__GIVEN DATA__:
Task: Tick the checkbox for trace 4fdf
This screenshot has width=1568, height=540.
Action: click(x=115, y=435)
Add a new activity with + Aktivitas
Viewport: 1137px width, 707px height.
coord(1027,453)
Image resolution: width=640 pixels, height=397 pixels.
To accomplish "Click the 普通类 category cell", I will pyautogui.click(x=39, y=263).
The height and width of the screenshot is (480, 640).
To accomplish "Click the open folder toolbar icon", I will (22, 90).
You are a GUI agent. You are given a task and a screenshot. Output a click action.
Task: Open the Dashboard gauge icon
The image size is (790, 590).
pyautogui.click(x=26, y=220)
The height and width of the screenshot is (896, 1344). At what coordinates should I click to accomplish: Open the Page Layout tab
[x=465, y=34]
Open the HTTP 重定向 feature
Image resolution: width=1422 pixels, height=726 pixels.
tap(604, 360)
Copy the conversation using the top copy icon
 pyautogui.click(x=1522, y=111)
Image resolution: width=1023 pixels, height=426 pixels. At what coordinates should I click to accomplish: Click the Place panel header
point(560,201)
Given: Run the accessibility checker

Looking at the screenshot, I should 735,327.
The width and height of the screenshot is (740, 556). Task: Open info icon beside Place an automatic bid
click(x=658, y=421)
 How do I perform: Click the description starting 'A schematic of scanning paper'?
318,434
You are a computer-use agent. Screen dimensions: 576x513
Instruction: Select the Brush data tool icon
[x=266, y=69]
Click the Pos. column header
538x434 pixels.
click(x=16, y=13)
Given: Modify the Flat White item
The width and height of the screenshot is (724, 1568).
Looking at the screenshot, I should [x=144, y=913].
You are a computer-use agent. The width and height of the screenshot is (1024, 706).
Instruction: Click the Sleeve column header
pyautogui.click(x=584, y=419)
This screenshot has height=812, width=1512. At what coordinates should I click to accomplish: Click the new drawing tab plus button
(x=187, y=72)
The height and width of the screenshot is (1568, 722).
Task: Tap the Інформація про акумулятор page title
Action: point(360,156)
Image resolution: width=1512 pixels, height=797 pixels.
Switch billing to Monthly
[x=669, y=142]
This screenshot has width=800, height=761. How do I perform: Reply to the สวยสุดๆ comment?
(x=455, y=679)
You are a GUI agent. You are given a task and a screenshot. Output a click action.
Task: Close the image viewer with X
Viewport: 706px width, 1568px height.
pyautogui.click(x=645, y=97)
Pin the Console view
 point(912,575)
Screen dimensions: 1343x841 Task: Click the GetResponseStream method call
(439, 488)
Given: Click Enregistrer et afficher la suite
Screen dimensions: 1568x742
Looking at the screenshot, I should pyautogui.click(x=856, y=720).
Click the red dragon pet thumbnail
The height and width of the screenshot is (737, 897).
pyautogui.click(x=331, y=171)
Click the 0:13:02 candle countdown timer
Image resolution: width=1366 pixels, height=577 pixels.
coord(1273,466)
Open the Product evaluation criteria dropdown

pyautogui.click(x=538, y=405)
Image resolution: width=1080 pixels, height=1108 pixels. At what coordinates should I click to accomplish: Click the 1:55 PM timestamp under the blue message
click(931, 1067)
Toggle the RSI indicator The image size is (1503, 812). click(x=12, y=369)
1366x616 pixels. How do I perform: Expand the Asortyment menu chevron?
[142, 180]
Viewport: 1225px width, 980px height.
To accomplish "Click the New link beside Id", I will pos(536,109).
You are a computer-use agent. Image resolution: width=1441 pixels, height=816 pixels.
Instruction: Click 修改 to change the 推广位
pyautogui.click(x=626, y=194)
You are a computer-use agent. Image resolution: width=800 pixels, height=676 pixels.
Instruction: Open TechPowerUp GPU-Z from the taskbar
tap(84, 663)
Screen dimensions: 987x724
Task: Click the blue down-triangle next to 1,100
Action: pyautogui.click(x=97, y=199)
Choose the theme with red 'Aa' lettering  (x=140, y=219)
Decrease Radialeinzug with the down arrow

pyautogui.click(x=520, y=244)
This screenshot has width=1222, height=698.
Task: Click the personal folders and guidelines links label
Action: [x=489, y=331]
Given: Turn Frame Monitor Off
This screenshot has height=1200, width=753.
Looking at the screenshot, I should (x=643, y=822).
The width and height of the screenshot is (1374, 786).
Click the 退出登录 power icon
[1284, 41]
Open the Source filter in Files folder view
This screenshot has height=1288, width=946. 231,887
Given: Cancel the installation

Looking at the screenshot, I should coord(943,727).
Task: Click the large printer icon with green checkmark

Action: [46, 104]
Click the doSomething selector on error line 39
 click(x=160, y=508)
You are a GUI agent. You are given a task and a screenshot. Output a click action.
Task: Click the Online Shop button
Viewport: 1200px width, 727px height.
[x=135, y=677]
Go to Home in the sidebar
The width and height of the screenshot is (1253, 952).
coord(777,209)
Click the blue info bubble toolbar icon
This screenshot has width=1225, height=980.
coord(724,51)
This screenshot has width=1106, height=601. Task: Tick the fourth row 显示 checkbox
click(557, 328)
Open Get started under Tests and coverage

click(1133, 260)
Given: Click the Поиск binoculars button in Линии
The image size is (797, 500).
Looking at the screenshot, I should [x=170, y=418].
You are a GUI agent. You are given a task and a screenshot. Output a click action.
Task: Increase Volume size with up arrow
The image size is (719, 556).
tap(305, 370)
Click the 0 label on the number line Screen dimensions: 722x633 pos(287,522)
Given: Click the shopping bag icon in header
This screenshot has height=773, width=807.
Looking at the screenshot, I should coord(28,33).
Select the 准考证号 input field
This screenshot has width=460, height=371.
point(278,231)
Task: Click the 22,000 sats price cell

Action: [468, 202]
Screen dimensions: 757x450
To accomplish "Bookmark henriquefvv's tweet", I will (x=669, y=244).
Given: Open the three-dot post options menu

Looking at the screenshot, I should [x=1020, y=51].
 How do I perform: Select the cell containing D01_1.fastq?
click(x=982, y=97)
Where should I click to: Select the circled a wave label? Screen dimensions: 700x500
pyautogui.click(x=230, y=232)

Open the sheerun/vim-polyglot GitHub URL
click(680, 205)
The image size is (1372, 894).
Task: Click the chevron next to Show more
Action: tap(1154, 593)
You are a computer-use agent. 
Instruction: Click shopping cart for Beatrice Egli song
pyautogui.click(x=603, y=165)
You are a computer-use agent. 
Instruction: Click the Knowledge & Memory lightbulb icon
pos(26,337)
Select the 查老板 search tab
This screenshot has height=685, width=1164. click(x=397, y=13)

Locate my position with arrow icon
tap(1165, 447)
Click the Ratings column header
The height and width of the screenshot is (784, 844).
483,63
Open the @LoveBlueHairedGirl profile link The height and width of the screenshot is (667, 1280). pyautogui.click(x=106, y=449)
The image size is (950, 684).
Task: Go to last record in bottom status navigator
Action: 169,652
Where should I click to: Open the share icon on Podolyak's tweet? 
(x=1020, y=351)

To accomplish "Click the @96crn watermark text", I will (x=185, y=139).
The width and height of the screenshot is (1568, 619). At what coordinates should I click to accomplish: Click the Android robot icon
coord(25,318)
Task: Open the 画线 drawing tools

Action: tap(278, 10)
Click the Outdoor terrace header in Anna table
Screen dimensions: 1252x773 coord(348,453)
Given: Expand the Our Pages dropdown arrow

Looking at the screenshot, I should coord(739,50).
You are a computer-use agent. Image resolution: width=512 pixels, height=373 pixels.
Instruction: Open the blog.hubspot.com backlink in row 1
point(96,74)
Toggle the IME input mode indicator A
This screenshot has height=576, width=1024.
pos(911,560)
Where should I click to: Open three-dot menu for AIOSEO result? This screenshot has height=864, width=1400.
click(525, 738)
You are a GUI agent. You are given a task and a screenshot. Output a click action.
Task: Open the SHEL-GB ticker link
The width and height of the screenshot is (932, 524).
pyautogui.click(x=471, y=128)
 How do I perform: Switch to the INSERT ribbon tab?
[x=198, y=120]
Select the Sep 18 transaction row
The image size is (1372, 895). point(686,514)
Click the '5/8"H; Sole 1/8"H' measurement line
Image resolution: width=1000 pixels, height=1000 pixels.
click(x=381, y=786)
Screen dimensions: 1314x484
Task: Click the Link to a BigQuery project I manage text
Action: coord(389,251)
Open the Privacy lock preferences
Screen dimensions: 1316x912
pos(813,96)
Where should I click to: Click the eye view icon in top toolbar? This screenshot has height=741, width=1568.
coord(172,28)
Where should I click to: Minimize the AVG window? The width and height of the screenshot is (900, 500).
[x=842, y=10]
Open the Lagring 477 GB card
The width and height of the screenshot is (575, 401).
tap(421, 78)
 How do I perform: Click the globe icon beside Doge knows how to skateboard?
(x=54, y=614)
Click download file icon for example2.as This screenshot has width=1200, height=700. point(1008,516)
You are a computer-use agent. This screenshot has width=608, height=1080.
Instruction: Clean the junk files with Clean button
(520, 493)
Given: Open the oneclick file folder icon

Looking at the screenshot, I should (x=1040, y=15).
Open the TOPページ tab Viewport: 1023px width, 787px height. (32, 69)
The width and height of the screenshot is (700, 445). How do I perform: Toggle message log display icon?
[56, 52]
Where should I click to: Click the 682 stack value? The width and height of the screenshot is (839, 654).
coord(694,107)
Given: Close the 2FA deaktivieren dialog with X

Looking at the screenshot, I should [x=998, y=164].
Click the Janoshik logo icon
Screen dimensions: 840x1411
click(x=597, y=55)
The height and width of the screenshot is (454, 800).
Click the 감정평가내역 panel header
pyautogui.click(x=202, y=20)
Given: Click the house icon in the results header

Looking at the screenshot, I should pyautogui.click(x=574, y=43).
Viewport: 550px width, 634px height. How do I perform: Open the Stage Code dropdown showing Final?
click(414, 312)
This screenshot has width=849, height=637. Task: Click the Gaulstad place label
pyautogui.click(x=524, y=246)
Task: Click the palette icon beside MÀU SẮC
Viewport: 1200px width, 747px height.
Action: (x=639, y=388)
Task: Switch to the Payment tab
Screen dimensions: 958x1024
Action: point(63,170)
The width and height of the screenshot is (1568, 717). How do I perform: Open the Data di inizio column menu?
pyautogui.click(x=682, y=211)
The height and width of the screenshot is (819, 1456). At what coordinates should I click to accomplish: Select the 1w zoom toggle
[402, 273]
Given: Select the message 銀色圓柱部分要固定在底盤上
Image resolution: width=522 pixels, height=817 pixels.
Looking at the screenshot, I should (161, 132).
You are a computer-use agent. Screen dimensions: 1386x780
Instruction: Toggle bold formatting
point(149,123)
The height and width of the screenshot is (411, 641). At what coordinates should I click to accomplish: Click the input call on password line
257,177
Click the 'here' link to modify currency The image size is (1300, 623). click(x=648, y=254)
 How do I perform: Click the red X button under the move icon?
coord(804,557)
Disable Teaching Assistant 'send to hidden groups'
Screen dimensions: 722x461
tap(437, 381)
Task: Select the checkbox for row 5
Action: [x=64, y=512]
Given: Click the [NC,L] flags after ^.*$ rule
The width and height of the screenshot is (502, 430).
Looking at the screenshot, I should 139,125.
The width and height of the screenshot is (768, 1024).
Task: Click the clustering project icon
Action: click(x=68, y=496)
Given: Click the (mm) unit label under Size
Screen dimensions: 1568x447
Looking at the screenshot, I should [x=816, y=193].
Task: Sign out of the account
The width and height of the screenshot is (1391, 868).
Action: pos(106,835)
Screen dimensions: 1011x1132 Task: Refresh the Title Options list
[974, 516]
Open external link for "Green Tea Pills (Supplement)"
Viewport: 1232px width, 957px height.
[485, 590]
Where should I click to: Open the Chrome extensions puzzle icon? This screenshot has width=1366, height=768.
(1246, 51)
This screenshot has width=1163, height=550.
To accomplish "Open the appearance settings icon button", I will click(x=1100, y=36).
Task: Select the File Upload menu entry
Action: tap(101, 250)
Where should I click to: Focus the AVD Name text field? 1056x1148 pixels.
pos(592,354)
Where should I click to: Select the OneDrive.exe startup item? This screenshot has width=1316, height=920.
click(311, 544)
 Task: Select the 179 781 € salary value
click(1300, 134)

__EXERCISE INSTRUCTIONS__:
Write down, word for word, the lines above from the one containing "The width and height of the screenshot is (1391, 868)." through the one containing "This screenshot has width=1163, height=550.", both ends included.

__ANSWER TO THIS TASK__:
The width and height of the screenshot is (1391, 868).
Action: pos(106,835)
Screen dimensions: 1011x1132 Task: Refresh the Title Options list
[974, 516]
Open external link for "Green Tea Pills (Supplement)"
Viewport: 1232px width, 957px height.
[485, 590]
Where should I click to: Open the Chrome extensions puzzle icon? This screenshot has width=1366, height=768.
(1246, 51)
This screenshot has width=1163, height=550.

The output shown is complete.